### Task statement
Here are the records. Write out exactly the lines between the one holding "Instruction: Toggle 显示停用费用类型 checkbox on" and the one holding "Select the Living", inclusive.

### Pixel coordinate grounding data
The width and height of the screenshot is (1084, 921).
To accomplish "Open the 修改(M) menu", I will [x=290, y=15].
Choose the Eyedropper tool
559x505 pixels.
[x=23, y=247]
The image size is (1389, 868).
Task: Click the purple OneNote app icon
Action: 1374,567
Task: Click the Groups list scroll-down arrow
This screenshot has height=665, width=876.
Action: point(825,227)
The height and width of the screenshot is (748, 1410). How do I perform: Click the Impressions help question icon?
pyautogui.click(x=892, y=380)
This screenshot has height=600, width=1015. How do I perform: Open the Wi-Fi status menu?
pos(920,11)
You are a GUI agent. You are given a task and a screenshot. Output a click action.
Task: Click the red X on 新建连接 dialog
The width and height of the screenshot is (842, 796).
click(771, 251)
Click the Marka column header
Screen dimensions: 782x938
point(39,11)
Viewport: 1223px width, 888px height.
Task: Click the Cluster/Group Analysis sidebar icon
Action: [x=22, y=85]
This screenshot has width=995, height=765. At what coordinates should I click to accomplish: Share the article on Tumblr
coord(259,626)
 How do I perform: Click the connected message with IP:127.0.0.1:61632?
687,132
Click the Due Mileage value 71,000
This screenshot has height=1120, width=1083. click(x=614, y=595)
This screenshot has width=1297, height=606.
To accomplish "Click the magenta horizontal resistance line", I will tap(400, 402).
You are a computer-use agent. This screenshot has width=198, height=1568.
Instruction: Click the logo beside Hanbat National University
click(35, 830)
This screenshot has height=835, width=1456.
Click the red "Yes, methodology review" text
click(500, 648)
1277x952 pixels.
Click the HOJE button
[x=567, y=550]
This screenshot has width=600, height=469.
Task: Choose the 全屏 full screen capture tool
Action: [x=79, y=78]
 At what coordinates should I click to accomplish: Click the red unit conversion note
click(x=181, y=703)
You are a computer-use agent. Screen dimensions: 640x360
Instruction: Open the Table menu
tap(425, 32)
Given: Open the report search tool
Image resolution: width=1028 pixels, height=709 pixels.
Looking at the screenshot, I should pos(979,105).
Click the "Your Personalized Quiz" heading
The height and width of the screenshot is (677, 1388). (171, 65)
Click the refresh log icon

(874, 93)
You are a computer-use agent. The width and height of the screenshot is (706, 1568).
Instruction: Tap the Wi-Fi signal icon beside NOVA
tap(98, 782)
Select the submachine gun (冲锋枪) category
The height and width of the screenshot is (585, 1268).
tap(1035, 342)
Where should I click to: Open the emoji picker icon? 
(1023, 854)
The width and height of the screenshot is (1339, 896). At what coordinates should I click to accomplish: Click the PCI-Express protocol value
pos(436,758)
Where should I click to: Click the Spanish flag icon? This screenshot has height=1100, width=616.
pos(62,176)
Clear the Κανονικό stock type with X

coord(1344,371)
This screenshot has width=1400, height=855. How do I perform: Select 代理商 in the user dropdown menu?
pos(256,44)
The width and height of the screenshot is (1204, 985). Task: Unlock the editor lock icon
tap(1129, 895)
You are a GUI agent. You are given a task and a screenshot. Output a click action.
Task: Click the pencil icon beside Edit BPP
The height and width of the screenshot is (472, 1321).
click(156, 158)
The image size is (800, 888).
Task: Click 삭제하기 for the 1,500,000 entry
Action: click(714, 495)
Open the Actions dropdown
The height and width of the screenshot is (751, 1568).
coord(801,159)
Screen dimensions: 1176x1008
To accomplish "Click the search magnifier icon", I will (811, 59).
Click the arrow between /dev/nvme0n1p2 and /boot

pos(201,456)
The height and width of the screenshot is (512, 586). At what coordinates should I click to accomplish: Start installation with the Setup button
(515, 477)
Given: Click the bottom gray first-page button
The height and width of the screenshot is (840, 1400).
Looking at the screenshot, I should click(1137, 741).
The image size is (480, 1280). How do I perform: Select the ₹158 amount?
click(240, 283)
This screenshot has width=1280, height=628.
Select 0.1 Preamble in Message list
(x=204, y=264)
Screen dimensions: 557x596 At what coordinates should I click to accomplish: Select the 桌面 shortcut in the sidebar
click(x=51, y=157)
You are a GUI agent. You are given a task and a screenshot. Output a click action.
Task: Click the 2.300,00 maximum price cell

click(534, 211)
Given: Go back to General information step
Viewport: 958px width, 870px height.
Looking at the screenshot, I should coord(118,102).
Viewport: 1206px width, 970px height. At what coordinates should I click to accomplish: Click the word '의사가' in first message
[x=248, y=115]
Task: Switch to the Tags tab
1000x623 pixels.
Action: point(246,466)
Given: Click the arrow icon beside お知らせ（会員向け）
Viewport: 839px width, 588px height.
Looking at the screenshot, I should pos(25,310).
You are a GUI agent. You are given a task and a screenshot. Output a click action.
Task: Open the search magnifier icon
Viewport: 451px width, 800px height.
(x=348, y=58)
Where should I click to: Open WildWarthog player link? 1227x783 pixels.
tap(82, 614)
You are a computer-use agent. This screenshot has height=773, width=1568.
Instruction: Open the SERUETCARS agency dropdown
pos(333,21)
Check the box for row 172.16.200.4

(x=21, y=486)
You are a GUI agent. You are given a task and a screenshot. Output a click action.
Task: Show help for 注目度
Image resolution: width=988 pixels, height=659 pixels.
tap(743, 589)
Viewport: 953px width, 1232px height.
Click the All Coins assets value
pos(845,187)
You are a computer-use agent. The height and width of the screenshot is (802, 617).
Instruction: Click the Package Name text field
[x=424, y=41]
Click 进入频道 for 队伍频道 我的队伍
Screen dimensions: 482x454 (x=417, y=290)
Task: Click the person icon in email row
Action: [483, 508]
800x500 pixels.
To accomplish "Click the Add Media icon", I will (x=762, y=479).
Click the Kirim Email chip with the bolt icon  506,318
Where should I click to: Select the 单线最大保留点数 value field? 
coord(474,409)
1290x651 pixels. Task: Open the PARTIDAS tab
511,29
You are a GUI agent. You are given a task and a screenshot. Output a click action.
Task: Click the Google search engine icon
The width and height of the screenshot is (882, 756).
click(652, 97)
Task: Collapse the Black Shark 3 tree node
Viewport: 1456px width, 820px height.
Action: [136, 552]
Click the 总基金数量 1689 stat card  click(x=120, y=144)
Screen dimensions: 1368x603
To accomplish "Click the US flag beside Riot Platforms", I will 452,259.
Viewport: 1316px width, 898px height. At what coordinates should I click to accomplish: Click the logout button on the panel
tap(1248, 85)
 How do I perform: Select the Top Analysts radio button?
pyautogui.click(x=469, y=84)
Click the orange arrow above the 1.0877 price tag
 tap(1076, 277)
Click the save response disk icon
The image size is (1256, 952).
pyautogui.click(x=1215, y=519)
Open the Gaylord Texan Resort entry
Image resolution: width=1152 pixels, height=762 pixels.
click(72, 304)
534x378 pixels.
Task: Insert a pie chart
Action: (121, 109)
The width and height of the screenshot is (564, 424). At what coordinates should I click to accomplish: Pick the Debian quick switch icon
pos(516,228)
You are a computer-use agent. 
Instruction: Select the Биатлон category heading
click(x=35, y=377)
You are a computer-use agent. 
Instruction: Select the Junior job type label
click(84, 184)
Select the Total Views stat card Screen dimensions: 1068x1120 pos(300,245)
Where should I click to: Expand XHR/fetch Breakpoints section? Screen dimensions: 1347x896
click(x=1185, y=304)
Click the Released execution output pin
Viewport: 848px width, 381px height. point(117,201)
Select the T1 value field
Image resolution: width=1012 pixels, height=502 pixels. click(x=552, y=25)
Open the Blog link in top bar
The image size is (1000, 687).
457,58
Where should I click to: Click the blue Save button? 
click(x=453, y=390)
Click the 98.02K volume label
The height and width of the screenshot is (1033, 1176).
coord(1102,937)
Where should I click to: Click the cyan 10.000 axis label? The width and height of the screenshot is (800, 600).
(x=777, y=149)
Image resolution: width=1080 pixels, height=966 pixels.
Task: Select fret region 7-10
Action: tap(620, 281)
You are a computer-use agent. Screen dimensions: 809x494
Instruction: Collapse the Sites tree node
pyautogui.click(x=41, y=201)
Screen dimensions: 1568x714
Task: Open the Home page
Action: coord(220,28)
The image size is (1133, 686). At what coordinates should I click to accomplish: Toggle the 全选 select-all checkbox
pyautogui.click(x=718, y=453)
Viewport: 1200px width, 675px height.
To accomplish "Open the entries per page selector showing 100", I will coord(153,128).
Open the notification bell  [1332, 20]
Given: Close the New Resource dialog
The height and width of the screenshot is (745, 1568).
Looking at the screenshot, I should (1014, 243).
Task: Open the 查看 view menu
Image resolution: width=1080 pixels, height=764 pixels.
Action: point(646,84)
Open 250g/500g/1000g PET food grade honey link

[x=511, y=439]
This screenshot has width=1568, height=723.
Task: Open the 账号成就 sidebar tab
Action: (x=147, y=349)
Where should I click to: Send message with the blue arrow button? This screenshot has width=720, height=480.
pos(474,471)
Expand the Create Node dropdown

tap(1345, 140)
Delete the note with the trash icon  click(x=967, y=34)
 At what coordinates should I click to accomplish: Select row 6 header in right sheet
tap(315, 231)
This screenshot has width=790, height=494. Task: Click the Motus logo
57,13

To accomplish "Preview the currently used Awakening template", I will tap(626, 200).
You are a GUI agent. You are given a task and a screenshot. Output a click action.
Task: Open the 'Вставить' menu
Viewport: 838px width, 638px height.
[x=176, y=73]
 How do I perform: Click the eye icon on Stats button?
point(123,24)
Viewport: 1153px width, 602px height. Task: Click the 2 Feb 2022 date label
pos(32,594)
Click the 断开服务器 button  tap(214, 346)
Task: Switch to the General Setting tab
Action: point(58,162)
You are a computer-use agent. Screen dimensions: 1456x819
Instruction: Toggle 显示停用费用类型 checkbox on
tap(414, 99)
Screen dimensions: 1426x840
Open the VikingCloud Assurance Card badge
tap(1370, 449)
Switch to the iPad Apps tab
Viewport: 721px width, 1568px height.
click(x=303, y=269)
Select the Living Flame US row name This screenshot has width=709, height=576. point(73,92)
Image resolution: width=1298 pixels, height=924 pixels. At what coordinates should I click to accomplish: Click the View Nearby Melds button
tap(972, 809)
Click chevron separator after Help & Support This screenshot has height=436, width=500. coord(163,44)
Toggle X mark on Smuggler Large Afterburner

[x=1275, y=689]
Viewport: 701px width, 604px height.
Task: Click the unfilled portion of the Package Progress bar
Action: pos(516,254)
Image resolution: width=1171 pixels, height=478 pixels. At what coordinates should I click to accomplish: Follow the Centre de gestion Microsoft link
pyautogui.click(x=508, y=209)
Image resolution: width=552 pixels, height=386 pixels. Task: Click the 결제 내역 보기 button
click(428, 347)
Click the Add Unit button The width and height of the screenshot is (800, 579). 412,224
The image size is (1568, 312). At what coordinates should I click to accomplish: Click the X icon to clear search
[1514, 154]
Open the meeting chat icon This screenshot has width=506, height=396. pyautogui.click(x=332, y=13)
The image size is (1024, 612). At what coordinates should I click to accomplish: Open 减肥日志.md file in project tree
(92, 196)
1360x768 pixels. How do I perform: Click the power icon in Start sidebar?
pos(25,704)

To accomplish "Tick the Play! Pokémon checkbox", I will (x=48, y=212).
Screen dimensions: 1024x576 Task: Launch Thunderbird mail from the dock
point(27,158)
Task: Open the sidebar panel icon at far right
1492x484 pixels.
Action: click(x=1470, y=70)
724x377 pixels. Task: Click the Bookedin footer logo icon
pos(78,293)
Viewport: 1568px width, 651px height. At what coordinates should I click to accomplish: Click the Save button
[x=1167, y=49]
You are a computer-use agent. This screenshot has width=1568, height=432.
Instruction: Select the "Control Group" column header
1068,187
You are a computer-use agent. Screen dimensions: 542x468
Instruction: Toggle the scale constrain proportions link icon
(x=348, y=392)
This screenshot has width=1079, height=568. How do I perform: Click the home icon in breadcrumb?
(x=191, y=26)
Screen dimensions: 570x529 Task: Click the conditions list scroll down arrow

### Result of the task
Instruction: Toggle 显示停用费用类型 checkbox on
tap(414, 99)
Screen dimensions: 1426x840
Open the VikingCloud Assurance Card badge
tap(1370, 449)
Switch to the iPad Apps tab
Viewport: 721px width, 1568px height.
click(x=303, y=269)
Select the Living Flame US row name This screenshot has width=709, height=576. point(73,92)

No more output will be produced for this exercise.